REQUIRED WORK -
Nothing may be dropped or altered: reproduce all the data.
◇ ◇ ◇ ◇ ◇ ◇ ◇
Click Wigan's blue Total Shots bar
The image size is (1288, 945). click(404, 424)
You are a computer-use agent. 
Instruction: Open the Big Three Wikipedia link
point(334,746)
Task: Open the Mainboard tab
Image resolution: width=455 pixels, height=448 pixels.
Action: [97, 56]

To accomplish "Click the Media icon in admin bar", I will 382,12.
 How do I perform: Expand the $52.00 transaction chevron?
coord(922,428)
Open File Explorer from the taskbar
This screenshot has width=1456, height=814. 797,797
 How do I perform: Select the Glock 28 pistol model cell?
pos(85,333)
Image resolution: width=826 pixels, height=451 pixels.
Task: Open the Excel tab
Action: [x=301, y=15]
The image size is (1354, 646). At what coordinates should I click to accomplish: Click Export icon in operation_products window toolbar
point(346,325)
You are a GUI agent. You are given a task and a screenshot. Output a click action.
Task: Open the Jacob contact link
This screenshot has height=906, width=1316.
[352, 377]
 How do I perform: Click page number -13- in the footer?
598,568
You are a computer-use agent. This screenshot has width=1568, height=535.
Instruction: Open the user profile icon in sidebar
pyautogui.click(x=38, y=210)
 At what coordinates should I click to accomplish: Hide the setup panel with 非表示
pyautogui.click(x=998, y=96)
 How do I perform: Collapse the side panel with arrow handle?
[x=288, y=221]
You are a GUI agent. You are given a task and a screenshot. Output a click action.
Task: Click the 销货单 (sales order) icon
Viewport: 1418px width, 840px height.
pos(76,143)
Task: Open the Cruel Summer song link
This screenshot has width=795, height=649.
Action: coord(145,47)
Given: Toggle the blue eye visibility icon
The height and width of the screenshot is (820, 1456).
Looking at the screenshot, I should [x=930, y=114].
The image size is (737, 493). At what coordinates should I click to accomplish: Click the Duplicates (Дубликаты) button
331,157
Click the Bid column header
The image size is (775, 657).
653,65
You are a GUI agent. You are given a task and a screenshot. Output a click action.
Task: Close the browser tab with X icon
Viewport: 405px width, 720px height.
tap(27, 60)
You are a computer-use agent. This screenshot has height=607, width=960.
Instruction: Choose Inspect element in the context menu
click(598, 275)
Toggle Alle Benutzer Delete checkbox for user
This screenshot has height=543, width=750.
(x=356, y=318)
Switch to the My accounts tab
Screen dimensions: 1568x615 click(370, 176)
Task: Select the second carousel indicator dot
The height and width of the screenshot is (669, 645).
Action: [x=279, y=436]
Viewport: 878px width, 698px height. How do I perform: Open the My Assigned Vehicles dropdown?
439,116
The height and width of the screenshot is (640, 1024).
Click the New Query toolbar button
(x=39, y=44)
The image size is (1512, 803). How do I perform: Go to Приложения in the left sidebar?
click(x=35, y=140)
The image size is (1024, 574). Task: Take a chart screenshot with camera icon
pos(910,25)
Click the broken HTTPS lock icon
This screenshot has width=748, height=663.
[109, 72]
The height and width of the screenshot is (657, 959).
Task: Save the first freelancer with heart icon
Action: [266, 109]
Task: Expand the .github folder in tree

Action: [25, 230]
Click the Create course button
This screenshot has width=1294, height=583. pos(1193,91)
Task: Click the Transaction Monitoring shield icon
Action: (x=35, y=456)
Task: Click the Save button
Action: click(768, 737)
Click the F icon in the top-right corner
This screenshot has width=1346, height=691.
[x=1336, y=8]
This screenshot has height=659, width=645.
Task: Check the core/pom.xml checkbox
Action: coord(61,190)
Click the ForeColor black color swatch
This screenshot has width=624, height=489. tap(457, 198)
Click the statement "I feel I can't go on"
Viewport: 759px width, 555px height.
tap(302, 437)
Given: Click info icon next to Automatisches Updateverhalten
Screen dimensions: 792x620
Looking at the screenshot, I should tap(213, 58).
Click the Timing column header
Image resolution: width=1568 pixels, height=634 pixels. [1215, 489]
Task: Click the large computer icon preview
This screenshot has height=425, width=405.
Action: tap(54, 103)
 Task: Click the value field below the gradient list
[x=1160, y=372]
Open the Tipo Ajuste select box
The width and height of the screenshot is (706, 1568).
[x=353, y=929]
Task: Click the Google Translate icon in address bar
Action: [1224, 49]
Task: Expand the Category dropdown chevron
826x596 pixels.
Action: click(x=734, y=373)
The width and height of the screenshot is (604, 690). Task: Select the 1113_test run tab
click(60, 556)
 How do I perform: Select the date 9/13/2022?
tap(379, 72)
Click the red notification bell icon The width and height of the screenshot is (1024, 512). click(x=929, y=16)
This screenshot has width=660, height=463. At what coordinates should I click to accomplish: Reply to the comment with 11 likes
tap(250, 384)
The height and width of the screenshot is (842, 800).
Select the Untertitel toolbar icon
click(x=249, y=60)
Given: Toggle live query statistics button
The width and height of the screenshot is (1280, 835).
◇ ◇ ◇ ◇ ◇ ◇ ◇
RESPONSE AREA -
Click Wigan's blue Total Shots bar
The image size is (1288, 945). click(404, 424)
You are a computer-use agent. 
Instruction: Open the Big Three Wikipedia link
point(334,746)
Task: Open the Mainboard tab
Image resolution: width=455 pixels, height=448 pixels.
Action: [97, 56]

To accomplish "Click the Media icon in admin bar", I will 382,12.
 How do I perform: Expand the $52.00 transaction chevron?
coord(922,428)
Open File Explorer from the taskbar
This screenshot has width=1456, height=814. 797,797
 How do I perform: Select the Glock 28 pistol model cell?
pos(85,333)
Image resolution: width=826 pixels, height=451 pixels.
Task: Open the Excel tab
Action: [x=301, y=15]
The image size is (1354, 646). At what coordinates should I click to accomplish: Click Export icon in operation_products window toolbar
point(346,325)
You are a GUI agent. You are given a task and a screenshot. Output a click action.
Task: Open the Jacob contact link
This screenshot has height=906, width=1316.
[352, 377]
 How do I perform: Click page number -13- in the footer?
598,568
You are a computer-use agent. This screenshot has width=1568, height=535.
Instruction: Open the user profile icon in sidebar
pyautogui.click(x=38, y=210)
 At what coordinates should I click to accomplish: Hide the setup panel with 非表示
pyautogui.click(x=998, y=96)
 How do I perform: Collapse the side panel with arrow handle?
[x=288, y=221]
You are a GUI agent. You are given a task and a screenshot. Output a click action.
Task: Click the 销货单 (sales order) icon
Viewport: 1418px width, 840px height.
pos(76,143)
Task: Open the Cruel Summer song link
This screenshot has width=795, height=649.
Action: coord(145,47)
Given: Toggle the blue eye visibility icon
The height and width of the screenshot is (820, 1456).
Looking at the screenshot, I should [x=930, y=114].
The image size is (737, 493). At what coordinates should I click to accomplish: Click the Duplicates (Дубликаты) button
331,157
Click the Bid column header
The image size is (775, 657).
653,65
You are a GUI agent. You are given a task and a screenshot. Output a click action.
Task: Close the browser tab with X icon
Viewport: 405px width, 720px height.
tap(27, 60)
You are a computer-use agent. This screenshot has height=607, width=960.
Instruction: Choose Inspect element in the context menu
click(598, 275)
Toggle Alle Benutzer Delete checkbox for user
This screenshot has height=543, width=750.
(x=356, y=318)
Switch to the My accounts tab
Screen dimensions: 1568x615 click(370, 176)
Task: Select the second carousel indicator dot
The height and width of the screenshot is (669, 645).
Action: [x=279, y=436]
Viewport: 878px width, 698px height. How do I perform: Open the My Assigned Vehicles dropdown?
439,116
The height and width of the screenshot is (640, 1024).
Click the New Query toolbar button
(x=39, y=44)
The image size is (1512, 803). How do I perform: Go to Приложения in the left sidebar?
click(x=35, y=140)
The image size is (1024, 574). Task: Take a chart screenshot with camera icon
pos(910,25)
Click the broken HTTPS lock icon
This screenshot has width=748, height=663.
[109, 72]
The height and width of the screenshot is (657, 959).
Task: Save the first freelancer with heart icon
Action: [266, 109]
Task: Expand the .github folder in tree

Action: [25, 230]
Click the Create course button
This screenshot has width=1294, height=583. pos(1193,91)
Task: Click the Transaction Monitoring shield icon
Action: (x=35, y=456)
Task: Click the Save button
Action: click(768, 737)
Click the F icon in the top-right corner
This screenshot has width=1346, height=691.
[x=1336, y=8]
This screenshot has height=659, width=645.
Task: Check the core/pom.xml checkbox
Action: coord(61,190)
Click the ForeColor black color swatch
This screenshot has width=624, height=489. tap(457, 198)
Click the statement "I feel I can't go on"
Viewport: 759px width, 555px height.
tap(302, 437)
Given: Click info icon next to Automatisches Updateverhalten
Screen dimensions: 792x620
Looking at the screenshot, I should tap(213, 58).
Click the Timing column header
Image resolution: width=1568 pixels, height=634 pixels. [1215, 489]
Task: Click the large computer icon preview
This screenshot has height=425, width=405.
Action: tap(54, 103)
 Task: Click the value field below the gradient list
[x=1160, y=372]
Open the Tipo Ajuste select box
The width and height of the screenshot is (706, 1568).
[x=353, y=929]
Task: Click the Google Translate icon in address bar
Action: [1224, 49]
Task: Expand the Category dropdown chevron
826x596 pixels.
Action: click(x=734, y=373)
The width and height of the screenshot is (604, 690). Task: Select the 1113_test run tab
click(60, 556)
 How do I perform: Select the date 9/13/2022?
tap(379, 72)
Click the red notification bell icon The width and height of the screenshot is (1024, 512). click(x=929, y=16)
This screenshot has width=660, height=463. At what coordinates should I click to accomplish: Reply to the comment with 11 likes
tap(250, 384)
The height and width of the screenshot is (842, 800).
Select the Untertitel toolbar icon
click(x=249, y=60)
Given: Toggle live query statistics button
The width and height of the screenshot is (1280, 835).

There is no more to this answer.